◆ **Task**:
Change every "window" in the records to "program" and write them out again with nothing else altered. Leave the pictures out.

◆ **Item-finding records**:

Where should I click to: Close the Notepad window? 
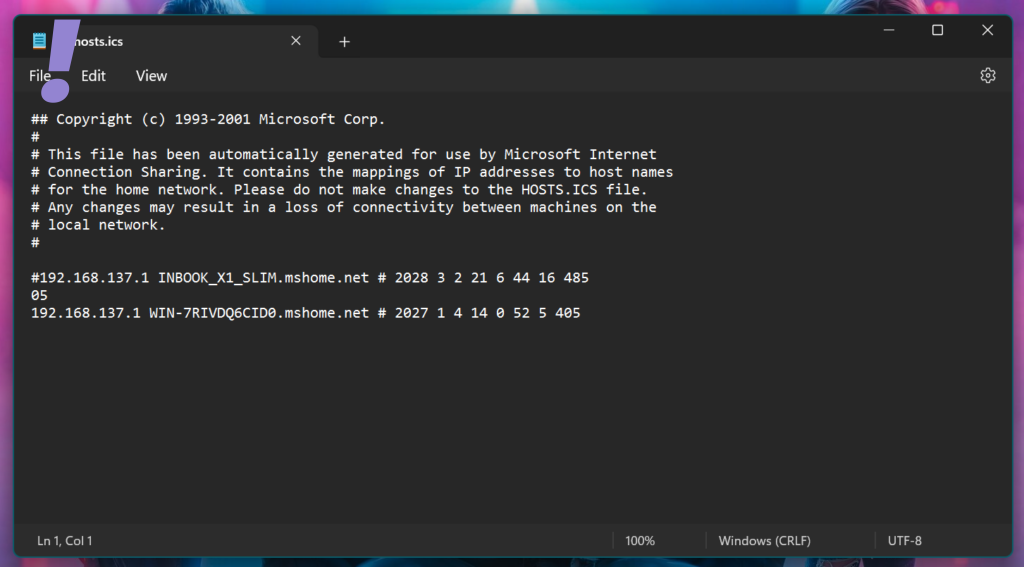pos(987,30)
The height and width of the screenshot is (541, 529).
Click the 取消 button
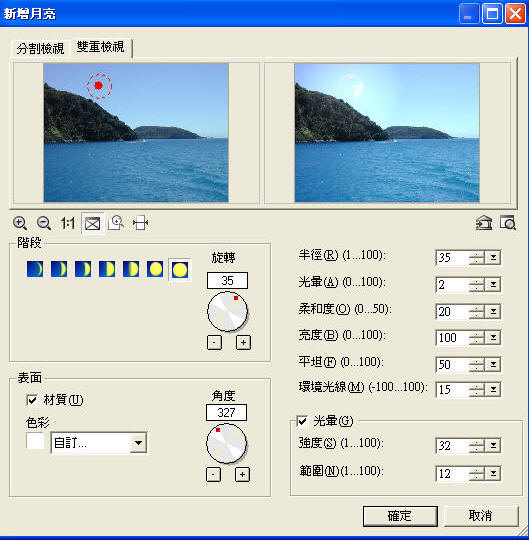(x=480, y=516)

◆ **Reply to the exercise**:
Where should I click to: Close the Notepad program? 
pos(987,30)
The height and width of the screenshot is (541, 529).
Click the 取消 button
(x=480, y=516)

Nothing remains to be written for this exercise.